Federal officials want to make sure that hospitals are admitting only those patients who really need extended expert medical care, which is expensive. So they drafted a plan to audit Medicare claims for inpatients whose hospital stays are shorter than two midnights.
The theory is that any patient who stays in the hospital longer than that legitimately needs to be there.
There are potential benefits to the rule. Cutting hospital reimbursements for one-night stays would reduce federal health care spending. Also, federal officials say the new rule establishes criteria for when a hospital must admit a patient rather than letting the person linger in observation status.
But hospitals fear this is just the government’s way of weaseling out of paying for expensive medical care that health care professionals have already provided. They say inpatient status has always applied to patients who stay in a hospital room one night, and the government hasn’t made a compelling argument why that should change.
Consumers are caught in the middle. Taxpayers surely endorse lower federal spending on health care. But patients and their families want to ensure that, above all, appropriate medical decisions are being made in their case.
Hospitals could conceivably respond by keeping patients longer to make sure they exceed the two-midnight threshhold that could trigger an audit.
Or they could release patients who would benefit from one overnight in the hospital.
Local hospital officials say that’s a trap they won’t fall into - even if they risk having more claims audited.
Federal officials adopted the two-midnight rule last year, setting an effective date of Oct. 1, 2013. But they have pushed back enforcement three times to allow federal officials more time to write clear guidance on how to comply. The most recent delay extends implementation until after March 31, 2015.

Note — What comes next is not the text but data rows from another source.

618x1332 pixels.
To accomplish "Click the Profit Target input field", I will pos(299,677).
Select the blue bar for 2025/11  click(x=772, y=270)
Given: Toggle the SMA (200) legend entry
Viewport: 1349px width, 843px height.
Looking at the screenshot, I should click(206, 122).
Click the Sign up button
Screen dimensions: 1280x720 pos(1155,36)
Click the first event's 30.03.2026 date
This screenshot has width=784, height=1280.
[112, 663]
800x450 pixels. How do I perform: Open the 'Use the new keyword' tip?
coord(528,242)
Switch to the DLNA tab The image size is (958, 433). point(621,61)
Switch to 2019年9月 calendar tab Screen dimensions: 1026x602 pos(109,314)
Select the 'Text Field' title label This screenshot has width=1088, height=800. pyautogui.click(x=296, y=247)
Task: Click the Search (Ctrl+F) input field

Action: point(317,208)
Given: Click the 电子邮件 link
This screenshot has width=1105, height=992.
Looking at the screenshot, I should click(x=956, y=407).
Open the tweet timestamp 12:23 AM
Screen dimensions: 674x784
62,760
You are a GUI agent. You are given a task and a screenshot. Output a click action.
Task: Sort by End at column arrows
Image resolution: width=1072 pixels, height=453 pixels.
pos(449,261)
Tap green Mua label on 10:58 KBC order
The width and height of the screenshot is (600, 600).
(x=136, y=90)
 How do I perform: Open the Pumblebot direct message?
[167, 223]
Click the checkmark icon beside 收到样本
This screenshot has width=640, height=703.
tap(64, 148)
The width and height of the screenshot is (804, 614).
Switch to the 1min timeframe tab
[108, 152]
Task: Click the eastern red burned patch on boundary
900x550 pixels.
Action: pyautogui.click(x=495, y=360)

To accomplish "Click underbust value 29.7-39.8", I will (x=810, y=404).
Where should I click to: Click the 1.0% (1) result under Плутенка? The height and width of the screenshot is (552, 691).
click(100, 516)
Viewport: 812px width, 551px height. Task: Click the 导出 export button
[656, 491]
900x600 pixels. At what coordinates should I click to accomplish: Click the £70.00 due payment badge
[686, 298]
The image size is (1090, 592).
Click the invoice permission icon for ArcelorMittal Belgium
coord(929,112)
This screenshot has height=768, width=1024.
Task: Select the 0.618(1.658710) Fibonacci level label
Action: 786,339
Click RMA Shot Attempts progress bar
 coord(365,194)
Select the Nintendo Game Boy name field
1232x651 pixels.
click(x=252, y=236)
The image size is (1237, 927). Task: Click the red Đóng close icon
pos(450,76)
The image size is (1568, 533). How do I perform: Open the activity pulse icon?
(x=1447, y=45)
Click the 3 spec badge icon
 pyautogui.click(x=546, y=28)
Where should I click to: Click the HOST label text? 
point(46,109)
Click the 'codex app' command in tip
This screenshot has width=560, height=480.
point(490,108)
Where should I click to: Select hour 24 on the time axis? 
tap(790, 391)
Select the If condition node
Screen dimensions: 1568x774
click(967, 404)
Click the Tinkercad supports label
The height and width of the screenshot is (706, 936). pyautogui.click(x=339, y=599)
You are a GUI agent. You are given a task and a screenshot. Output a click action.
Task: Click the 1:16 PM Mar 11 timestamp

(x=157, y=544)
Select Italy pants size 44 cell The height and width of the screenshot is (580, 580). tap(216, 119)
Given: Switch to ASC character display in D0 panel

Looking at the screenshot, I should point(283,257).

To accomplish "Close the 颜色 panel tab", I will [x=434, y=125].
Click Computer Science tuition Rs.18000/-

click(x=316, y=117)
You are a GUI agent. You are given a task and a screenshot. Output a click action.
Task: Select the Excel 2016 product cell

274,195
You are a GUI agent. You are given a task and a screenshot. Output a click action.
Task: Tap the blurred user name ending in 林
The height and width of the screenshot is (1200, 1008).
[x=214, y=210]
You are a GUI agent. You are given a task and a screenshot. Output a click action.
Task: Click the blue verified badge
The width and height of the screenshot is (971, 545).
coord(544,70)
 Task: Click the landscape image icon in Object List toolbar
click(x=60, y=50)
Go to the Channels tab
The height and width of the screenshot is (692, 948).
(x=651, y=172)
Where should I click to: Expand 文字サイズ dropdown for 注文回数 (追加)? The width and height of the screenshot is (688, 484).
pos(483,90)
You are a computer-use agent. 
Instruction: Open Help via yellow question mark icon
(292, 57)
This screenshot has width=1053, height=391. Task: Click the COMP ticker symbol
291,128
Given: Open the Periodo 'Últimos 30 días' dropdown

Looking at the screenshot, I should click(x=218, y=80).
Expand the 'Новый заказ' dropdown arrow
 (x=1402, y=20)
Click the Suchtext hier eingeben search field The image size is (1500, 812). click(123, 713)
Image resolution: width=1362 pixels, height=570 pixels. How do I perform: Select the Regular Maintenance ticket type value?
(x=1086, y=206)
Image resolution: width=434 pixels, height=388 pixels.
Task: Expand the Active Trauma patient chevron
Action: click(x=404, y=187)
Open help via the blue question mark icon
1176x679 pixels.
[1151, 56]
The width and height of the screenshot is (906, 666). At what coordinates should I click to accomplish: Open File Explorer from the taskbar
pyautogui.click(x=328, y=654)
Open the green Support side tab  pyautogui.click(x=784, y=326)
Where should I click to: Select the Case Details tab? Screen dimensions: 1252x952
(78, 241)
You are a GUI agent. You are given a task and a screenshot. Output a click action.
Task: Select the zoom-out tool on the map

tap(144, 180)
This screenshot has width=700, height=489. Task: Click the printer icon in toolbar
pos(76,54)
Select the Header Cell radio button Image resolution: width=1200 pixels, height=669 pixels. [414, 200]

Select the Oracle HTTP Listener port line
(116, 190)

In the meantime, the American Hospital Association and a coalition of hospitals have filed a challenge to the changes, and Congress is considering bipartisan bills that specifically address the issue.
The difference between how much it costs to be treated in the emergency room and how much it costs to spend one day as a hospital patient is considerable.
Actually, it’s less than half.
The U.S. average cost for one day as an inpatient was $1,960, according to the Kaiser Family Foundation, which used 2011 data. The charge for an emergency department visit that didn’t result in admission was $969, according to the U.S. Department of Health and Human Services, which used 2010 data.
In Indiana and Ohio, the average cost of each inpatient day was even higher: $2,025 in Indiana and $2,170 in Ohio.